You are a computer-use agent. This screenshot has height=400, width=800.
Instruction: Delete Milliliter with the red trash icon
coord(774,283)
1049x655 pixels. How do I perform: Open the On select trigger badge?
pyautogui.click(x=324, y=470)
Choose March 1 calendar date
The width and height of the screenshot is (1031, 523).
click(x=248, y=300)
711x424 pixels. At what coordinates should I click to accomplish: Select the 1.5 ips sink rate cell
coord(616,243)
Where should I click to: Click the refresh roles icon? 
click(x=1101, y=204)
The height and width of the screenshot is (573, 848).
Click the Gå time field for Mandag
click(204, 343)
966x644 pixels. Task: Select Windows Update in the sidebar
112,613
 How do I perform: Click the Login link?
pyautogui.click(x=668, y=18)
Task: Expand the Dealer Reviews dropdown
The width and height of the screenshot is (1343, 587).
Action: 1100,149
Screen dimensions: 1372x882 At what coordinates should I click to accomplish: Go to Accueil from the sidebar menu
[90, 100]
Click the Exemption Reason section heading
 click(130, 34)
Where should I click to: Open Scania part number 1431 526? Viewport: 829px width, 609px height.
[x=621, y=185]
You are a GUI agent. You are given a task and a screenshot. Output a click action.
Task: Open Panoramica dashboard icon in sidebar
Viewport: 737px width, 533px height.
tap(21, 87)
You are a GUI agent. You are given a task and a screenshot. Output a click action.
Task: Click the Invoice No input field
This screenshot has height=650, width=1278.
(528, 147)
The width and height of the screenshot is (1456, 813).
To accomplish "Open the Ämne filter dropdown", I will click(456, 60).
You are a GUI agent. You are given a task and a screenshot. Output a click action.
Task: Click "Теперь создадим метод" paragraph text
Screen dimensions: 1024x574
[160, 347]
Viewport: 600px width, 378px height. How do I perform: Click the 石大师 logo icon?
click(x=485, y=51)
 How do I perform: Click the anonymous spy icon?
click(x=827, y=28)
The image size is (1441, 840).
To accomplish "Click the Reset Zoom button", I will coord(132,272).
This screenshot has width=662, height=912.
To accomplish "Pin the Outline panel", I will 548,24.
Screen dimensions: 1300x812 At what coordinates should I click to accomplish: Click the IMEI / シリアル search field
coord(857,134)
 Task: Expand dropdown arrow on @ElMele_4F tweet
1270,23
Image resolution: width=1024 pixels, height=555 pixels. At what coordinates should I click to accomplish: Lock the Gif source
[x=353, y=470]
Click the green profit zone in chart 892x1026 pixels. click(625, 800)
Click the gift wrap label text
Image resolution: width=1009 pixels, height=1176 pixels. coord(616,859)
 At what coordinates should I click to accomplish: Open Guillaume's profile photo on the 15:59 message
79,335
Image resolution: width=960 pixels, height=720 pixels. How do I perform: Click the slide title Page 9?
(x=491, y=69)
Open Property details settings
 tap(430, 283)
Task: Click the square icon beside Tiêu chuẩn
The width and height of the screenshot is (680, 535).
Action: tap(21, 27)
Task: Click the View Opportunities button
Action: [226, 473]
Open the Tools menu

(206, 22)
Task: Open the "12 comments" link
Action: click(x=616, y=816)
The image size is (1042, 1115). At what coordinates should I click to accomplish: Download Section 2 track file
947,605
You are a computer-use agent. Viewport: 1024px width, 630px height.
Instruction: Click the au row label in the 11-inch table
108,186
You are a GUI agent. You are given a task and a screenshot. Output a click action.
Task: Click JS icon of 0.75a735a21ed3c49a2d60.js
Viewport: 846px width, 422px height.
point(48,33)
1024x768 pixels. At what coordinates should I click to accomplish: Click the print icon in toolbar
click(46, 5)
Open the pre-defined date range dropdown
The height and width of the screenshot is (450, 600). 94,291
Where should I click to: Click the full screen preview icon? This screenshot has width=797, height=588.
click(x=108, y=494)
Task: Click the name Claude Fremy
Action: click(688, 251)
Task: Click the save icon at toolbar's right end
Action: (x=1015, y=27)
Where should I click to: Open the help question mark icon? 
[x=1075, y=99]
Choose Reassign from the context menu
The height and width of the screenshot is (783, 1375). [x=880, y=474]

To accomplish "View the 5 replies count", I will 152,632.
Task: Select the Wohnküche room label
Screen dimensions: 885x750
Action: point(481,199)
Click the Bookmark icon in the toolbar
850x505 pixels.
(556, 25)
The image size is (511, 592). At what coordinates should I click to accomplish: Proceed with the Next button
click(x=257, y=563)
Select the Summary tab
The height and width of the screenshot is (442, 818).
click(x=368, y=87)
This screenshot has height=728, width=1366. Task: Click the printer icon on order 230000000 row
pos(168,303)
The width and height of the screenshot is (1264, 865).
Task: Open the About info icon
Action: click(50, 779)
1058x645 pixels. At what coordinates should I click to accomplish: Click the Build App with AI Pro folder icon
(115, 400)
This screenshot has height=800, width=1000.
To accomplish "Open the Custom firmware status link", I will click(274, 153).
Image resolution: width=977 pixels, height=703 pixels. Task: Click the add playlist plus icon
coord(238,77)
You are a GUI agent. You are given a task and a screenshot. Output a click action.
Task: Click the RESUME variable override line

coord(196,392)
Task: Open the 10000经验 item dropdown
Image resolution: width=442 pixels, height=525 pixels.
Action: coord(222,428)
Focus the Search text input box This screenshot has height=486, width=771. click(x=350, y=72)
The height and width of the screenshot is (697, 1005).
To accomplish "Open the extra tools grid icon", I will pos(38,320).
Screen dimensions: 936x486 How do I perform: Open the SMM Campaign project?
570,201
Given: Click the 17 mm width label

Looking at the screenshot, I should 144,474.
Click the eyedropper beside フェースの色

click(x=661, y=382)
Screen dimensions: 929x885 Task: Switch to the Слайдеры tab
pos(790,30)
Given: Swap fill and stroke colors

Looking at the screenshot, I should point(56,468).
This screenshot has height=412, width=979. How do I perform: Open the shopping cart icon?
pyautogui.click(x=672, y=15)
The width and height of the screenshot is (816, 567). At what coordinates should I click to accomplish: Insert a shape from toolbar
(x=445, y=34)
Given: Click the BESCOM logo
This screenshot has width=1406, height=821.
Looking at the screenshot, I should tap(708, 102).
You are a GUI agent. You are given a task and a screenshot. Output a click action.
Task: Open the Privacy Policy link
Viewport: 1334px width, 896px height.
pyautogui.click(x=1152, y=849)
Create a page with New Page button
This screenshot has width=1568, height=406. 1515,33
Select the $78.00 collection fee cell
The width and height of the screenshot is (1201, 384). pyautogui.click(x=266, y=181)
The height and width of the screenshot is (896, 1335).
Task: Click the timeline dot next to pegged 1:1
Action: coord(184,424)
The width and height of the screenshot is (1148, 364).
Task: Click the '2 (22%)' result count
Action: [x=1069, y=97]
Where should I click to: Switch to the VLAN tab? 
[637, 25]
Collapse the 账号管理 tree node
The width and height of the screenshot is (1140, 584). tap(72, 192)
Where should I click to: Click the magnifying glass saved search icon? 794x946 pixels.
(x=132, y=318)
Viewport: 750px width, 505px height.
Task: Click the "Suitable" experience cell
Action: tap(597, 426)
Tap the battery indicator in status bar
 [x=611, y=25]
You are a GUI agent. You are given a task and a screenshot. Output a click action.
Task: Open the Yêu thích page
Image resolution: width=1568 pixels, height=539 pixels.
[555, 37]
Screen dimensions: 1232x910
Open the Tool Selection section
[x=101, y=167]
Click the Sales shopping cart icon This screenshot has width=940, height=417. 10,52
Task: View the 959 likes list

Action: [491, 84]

* * * * * * *

Directions:
How many lines of the material above contain the word "will"? Answer with the number only.

Written reply:
6